SUPPLIED ENTRIES ▸
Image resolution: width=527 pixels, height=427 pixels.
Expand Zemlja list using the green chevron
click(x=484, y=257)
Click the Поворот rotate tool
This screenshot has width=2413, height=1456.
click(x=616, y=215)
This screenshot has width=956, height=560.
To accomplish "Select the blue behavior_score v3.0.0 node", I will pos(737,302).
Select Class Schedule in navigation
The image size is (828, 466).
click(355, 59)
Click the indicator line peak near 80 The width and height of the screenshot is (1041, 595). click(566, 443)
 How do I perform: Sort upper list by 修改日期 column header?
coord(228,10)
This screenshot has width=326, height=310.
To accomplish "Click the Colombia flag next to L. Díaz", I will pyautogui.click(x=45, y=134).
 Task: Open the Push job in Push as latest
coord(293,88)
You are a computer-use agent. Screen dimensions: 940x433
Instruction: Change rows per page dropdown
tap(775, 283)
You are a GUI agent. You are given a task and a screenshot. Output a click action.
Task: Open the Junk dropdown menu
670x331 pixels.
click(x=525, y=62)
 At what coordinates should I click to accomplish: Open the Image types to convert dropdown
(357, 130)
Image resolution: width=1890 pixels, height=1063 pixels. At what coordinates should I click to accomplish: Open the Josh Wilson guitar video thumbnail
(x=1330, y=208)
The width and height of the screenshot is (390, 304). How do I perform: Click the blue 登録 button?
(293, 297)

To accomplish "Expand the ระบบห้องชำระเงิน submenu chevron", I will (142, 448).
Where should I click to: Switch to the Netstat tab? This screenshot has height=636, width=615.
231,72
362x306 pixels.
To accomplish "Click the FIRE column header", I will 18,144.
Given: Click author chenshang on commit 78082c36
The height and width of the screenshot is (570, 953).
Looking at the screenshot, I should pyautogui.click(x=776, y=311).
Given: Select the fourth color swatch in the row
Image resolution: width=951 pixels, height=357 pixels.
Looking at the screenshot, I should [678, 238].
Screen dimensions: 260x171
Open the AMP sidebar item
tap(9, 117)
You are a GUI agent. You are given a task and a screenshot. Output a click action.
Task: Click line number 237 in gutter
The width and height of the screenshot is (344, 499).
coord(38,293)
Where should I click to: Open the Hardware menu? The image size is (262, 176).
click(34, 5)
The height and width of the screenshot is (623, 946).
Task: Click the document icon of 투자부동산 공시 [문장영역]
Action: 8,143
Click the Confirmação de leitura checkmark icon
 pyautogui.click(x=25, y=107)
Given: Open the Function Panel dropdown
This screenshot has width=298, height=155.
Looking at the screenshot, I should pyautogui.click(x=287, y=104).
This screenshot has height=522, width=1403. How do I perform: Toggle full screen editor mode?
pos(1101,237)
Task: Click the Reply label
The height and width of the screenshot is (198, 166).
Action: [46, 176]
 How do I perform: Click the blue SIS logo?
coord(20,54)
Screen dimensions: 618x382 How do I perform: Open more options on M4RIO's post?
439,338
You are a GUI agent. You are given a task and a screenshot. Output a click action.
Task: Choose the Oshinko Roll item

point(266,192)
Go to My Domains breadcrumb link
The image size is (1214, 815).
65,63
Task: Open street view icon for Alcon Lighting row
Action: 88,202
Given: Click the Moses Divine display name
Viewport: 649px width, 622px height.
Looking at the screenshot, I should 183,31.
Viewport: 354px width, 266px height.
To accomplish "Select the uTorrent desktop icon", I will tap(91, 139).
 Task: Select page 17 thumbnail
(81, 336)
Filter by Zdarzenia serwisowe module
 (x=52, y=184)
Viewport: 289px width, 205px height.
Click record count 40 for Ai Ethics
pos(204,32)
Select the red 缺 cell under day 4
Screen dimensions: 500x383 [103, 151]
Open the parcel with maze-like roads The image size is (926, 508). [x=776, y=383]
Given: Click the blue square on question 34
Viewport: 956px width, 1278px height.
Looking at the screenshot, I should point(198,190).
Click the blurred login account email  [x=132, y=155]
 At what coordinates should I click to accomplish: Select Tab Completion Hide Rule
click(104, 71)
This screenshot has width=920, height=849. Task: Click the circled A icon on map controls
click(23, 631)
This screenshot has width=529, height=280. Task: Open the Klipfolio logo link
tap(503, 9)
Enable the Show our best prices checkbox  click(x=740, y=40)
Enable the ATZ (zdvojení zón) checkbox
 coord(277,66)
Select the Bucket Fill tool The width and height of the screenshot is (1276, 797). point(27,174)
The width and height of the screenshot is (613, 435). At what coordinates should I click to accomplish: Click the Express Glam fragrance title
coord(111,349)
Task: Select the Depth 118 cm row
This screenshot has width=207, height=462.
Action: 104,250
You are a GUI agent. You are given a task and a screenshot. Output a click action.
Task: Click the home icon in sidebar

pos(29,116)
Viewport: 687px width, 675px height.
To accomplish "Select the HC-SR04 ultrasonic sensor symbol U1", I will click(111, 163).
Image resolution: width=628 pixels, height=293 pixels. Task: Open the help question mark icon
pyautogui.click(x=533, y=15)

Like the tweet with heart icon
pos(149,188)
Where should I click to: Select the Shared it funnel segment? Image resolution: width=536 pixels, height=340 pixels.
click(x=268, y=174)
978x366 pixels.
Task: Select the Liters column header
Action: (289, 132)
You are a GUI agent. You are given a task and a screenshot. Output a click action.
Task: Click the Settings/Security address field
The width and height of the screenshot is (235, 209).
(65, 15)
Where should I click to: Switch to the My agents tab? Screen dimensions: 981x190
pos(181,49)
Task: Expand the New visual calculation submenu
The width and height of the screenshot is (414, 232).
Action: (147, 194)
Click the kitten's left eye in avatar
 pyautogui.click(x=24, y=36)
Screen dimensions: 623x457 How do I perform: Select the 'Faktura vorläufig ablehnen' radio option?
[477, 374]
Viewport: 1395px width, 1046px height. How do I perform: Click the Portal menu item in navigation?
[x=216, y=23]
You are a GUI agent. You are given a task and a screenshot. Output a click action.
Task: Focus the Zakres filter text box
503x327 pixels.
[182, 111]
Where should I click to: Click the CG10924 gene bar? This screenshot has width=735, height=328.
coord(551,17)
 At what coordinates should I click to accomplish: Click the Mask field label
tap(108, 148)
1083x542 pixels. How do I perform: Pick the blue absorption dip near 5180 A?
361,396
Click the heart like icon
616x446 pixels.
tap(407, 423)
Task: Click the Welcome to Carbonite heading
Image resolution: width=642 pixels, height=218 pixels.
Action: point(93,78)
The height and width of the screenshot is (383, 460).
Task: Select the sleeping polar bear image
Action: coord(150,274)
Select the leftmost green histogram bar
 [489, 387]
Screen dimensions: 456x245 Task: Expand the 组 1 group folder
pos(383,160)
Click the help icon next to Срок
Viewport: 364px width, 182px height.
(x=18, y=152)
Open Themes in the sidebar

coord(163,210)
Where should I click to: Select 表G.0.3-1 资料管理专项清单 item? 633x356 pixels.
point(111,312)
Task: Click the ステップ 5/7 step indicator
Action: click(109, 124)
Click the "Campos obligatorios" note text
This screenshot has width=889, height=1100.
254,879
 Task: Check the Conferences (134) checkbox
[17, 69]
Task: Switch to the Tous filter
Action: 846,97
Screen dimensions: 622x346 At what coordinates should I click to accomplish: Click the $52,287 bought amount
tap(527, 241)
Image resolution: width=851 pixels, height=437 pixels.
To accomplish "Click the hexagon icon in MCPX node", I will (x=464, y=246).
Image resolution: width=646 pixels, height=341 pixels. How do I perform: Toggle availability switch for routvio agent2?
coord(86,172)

TASK TO CARRY OUT ▸ Retype the data precisely.

RESULT ▸
Image resolution: width=527 pixels, height=427 pixels.
Expand Zemlja list using the green chevron
click(x=484, y=257)
Click the Поворот rotate tool
This screenshot has width=2413, height=1456.
click(x=616, y=215)
This screenshot has width=956, height=560.
To accomplish "Select the blue behavior_score v3.0.0 node", I will pos(737,302).
Select Class Schedule in navigation
The image size is (828, 466).
click(355, 59)
Click the indicator line peak near 80 The width and height of the screenshot is (1041, 595). click(566, 443)
 How do I perform: Sort upper list by 修改日期 column header?
coord(228,10)
This screenshot has width=326, height=310.
To accomplish "Click the Colombia flag next to L. Díaz", I will pyautogui.click(x=45, y=134).
 Task: Open the Push job in Push as latest
coord(293,88)
You are a computer-use agent. Screen dimensions: 940x433
Instruction: Change rows per page dropdown
tap(775, 283)
You are a GUI agent. You are given a task and a screenshot. Output a click action.
Task: Open the Junk dropdown menu
670x331 pixels.
click(x=525, y=62)
 At what coordinates should I click to accomplish: Open the Image types to convert dropdown
(357, 130)
Image resolution: width=1890 pixels, height=1063 pixels. At what coordinates should I click to accomplish: Open the Josh Wilson guitar video thumbnail
(x=1330, y=208)
The width and height of the screenshot is (390, 304). How do I perform: Click the blue 登録 button?
(293, 297)

To accomplish "Expand the ระบบห้องชำระเงิน submenu chevron", I will (142, 448).
Where should I click to: Switch to the Netstat tab? This screenshot has height=636, width=615.
231,72
362x306 pixels.
To accomplish "Click the FIRE column header", I will 18,144.
Given: Click author chenshang on commit 78082c36
The height and width of the screenshot is (570, 953).
Looking at the screenshot, I should pyautogui.click(x=776, y=311).
Given: Select the fourth color swatch in the row
Image resolution: width=951 pixels, height=357 pixels.
Looking at the screenshot, I should [678, 238].
Screen dimensions: 260x171
Open the AMP sidebar item
tap(9, 117)
You are a GUI agent. You are given a task and a screenshot. Output a click action.
Task: Click line number 237 in gutter
The width and height of the screenshot is (344, 499).
coord(38,293)
Where should I click to: Open the Hardware menu? The image size is (262, 176).
click(34, 5)
The height and width of the screenshot is (623, 946).
Task: Click the document icon of 투자부동산 공시 [문장영역]
Action: 8,143
Click the Confirmação de leitura checkmark icon
 pyautogui.click(x=25, y=107)
Given: Open the Function Panel dropdown
This screenshot has width=298, height=155.
Looking at the screenshot, I should pyautogui.click(x=287, y=104).
This screenshot has height=522, width=1403. How do I perform: Toggle full screen editor mode?
pos(1101,237)
Task: Click the Reply label
The height and width of the screenshot is (198, 166).
Action: [46, 176]
 How do I perform: Click the blue SIS logo?
coord(20,54)
Screen dimensions: 618x382 How do I perform: Open more options on M4RIO's post?
439,338
You are a GUI agent. You are given a task and a screenshot. Output a click action.
Task: Choose the Oshinko Roll item

point(266,192)
Go to My Domains breadcrumb link
The image size is (1214, 815).
65,63
Task: Open street view icon for Alcon Lighting row
Action: 88,202
Given: Click the Moses Divine display name
Viewport: 649px width, 622px height.
Looking at the screenshot, I should 183,31.
Viewport: 354px width, 266px height.
To accomplish "Select the uTorrent desktop icon", I will tap(91, 139).
 Task: Select page 17 thumbnail
(81, 336)
Filter by Zdarzenia serwisowe module
 (x=52, y=184)
Viewport: 289px width, 205px height.
Click record count 40 for Ai Ethics
pos(204,32)
Select the red 缺 cell under day 4
Screen dimensions: 500x383 [103, 151]
Open the parcel with maze-like roads The image size is (926, 508). [x=776, y=383]
Given: Click the blue square on question 34
Viewport: 956px width, 1278px height.
Looking at the screenshot, I should point(198,190).
Click the blurred login account email  [x=132, y=155]
 At what coordinates should I click to accomplish: Select Tab Completion Hide Rule
click(104, 71)
This screenshot has width=920, height=849. Task: Click the circled A icon on map controls
click(23, 631)
This screenshot has width=529, height=280. Task: Open the Klipfolio logo link
tap(503, 9)
Enable the Show our best prices checkbox  click(x=740, y=40)
Enable the ATZ (zdvojení zón) checkbox
 coord(277,66)
Select the Bucket Fill tool The width and height of the screenshot is (1276, 797). point(27,174)
The width and height of the screenshot is (613, 435). At what coordinates should I click to accomplish: Click the Express Glam fragrance title
coord(111,349)
Task: Select the Depth 118 cm row
This screenshot has width=207, height=462.
Action: 104,250
You are a GUI agent. You are given a task and a screenshot. Output a click action.
Task: Click the home icon in sidebar

pos(29,116)
Viewport: 687px width, 675px height.
To accomplish "Select the HC-SR04 ultrasonic sensor symbol U1", I will click(111, 163).
Image resolution: width=628 pixels, height=293 pixels. Task: Open the help question mark icon
pyautogui.click(x=533, y=15)

Like the tweet with heart icon
pos(149,188)
Where should I click to: Select the Shared it funnel segment? Image resolution: width=536 pixels, height=340 pixels.
click(x=268, y=174)
978x366 pixels.
Task: Select the Liters column header
Action: (289, 132)
You are a GUI agent. You are given a task and a screenshot. Output a click action.
Task: Click the Settings/Security address field
The width and height of the screenshot is (235, 209).
(65, 15)
Where should I click to: Switch to the My agents tab? Screen dimensions: 981x190
pos(181,49)
Task: Expand the New visual calculation submenu
The width and height of the screenshot is (414, 232).
Action: (147, 194)
Click the kitten's left eye in avatar
 pyautogui.click(x=24, y=36)
Screen dimensions: 623x457 How do I perform: Select the 'Faktura vorläufig ablehnen' radio option?
[477, 374]
Viewport: 1395px width, 1046px height. How do I perform: Click the Portal menu item in navigation?
[x=216, y=23]
You are a GUI agent. You are given a task and a screenshot. Output a click action.
Task: Focus the Zakres filter text box
503x327 pixels.
[182, 111]
Where should I click to: Click the CG10924 gene bar? This screenshot has width=735, height=328.
coord(551,17)
 At what coordinates should I click to accomplish: Click the Mask field label
tap(108, 148)
1083x542 pixels. How do I perform: Pick the blue absorption dip near 5180 A?
361,396
Click the heart like icon
616x446 pixels.
tap(407, 423)
Task: Click the Welcome to Carbonite heading
Image resolution: width=642 pixels, height=218 pixels.
Action: point(93,78)
The height and width of the screenshot is (383, 460).
Task: Select the sleeping polar bear image
Action: coord(150,274)
Select the leftmost green histogram bar
 [489, 387]
Screen dimensions: 456x245 Task: Expand the 组 1 group folder
pos(383,160)
Click the help icon next to Срок
Viewport: 364px width, 182px height.
(x=18, y=152)
Open Themes in the sidebar

coord(163,210)
Where should I click to: Select 表G.0.3-1 资料管理专项清单 item? 633x356 pixels.
point(111,312)
Task: Click the ステップ 5/7 step indicator
Action: click(109, 124)
Click the "Campos obligatorios" note text
This screenshot has width=889, height=1100.
254,879
 Task: Check the Conferences (134) checkbox
[17, 69]
Task: Switch to the Tous filter
Action: 846,97
Screen dimensions: 622x346 At what coordinates should I click to accomplish: Click the $52,287 bought amount
tap(527, 241)
Image resolution: width=851 pixels, height=437 pixels.
To accomplish "Click the hexagon icon in MCPX node", I will (x=464, y=246).
Image resolution: width=646 pixels, height=341 pixels. How do I perform: Toggle availability switch for routvio agent2?
coord(86,172)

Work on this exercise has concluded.